Children under 1 year old don’t really need shampoo. Older children with short hair don’t always need shampoo. Some shampoos contain  certain preservatives,colours, perfumes or soaps that may make eczema worse.

If your child needs to use shampoo, it’s best to use shampoo for sensitive skin that doesn’t contain any colours or perfumes that may make eczema worse. Some families find it helpful to wash their child’s hair while they lean over the bath to avoid the shampoo coming into contact with their skin.

If you use these shampoos, it is important to wash them off your child’s skin straight away. They can still make eczema worse if they are on your child’s skin for too long. You may prefer to wash your child’s hair in the shower. If you do this, try not to let the shampoo run onto the body. Some families find it helpful to wash their child’s hair while they lean over a bath or sink, to avoid the shampoo coming into contact with their skin.

We pretend we’re at the hairdressers and I wash her hair while she leans over the sink.


There is no clear answer about how often people with eczema should bath or shower.

Many families find that their child’s eczema gets worse if they have a bath or shower more than once a day.

The best advice is to go for whatever works best for you and your child.

My daughter was quite itchy after the bath, even though I was putting the moisturising creams on. I read somewhere that a hot bath could make itching worse. So now I make sure her bath isn’t too hot and she doesn’t stay in there for more than 5 minutes. I think it’s helped.


What washing powder shall I use for my child’s clothes?

You might have heard that a non-biological washing powder or liquid is better for eczema, but there is not much scientific evidence for this.

Some brands will do a range for sensitive skin, which some families prefer. Again, there is not much scientific evidence that these products are any better for eczema.

Often, it is possible to use much less washing powder or liquid than the product label suggests. This means there will be less product left on the clothes.

Try not to use fabric softener on your child’s washing, because it also has things in it that can cause an eczema flare-up.

I always put the washing on an extra rinse cycle to make sure all the soap is rinsed out.


Here are a few handy tips for doing your child’s washing:

  • Use the least amount of washing powerder or liquid needed.  This way , these products will not affect your child’s skin as much.

  • Moisturising creams can build up and damage the rubber seal of your washing machine over time.
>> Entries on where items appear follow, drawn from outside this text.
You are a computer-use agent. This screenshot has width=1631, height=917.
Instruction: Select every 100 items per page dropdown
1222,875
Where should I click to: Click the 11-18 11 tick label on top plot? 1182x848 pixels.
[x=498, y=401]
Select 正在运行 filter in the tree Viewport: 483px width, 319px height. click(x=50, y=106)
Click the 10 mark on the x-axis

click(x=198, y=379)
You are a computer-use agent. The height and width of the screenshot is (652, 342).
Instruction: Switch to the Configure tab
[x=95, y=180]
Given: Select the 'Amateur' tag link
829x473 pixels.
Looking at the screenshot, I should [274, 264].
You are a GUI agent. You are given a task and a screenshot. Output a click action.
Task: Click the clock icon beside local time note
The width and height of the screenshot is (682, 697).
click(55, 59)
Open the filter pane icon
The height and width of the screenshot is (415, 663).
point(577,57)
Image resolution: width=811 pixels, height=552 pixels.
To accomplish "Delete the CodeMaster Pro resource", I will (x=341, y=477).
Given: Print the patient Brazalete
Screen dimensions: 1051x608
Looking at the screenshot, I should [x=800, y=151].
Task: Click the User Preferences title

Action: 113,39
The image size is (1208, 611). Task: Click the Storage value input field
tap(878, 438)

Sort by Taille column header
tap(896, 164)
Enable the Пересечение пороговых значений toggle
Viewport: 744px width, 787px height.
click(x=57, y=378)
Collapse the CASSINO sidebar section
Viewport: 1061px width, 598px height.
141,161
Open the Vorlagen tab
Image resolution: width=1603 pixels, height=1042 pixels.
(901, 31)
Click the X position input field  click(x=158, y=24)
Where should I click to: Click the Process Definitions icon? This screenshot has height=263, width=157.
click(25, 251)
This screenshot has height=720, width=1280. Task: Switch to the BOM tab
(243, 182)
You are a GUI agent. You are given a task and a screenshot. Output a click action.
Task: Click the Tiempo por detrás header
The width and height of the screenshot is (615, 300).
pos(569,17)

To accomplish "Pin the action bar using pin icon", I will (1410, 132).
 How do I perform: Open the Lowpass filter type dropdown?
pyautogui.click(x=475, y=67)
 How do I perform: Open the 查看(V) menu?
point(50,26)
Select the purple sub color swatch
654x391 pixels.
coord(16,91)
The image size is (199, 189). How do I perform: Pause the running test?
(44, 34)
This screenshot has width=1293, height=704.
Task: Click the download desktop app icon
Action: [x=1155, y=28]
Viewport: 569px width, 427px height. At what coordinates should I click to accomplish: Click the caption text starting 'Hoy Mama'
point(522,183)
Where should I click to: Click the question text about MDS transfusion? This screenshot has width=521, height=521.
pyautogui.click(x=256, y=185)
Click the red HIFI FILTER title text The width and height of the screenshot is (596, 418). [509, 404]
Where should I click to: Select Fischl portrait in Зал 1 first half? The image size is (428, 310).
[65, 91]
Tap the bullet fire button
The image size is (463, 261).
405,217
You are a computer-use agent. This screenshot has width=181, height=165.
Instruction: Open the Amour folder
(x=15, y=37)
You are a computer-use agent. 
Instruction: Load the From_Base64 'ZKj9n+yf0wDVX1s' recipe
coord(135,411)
Give your washing machine an empty wash on the highest temperature every now and then to help remove any cream that is left behind.

  • When trying a new washing powder or liquid, only wash a few of your child’s items to make sure their skin doesn’t react.
  • Some families believe that washing liquid is better for eczema, because it washes off clothes better than washing powder.

Will water softeners help my child’s eczema?

You may have heard that hard tap water can make eczema worse. A research study looked at whether putting a water softener in your home can help eczema.

The research found that it made no difference to people’s eczema. So, it is unlikely that water softeners will help your child’s eczema.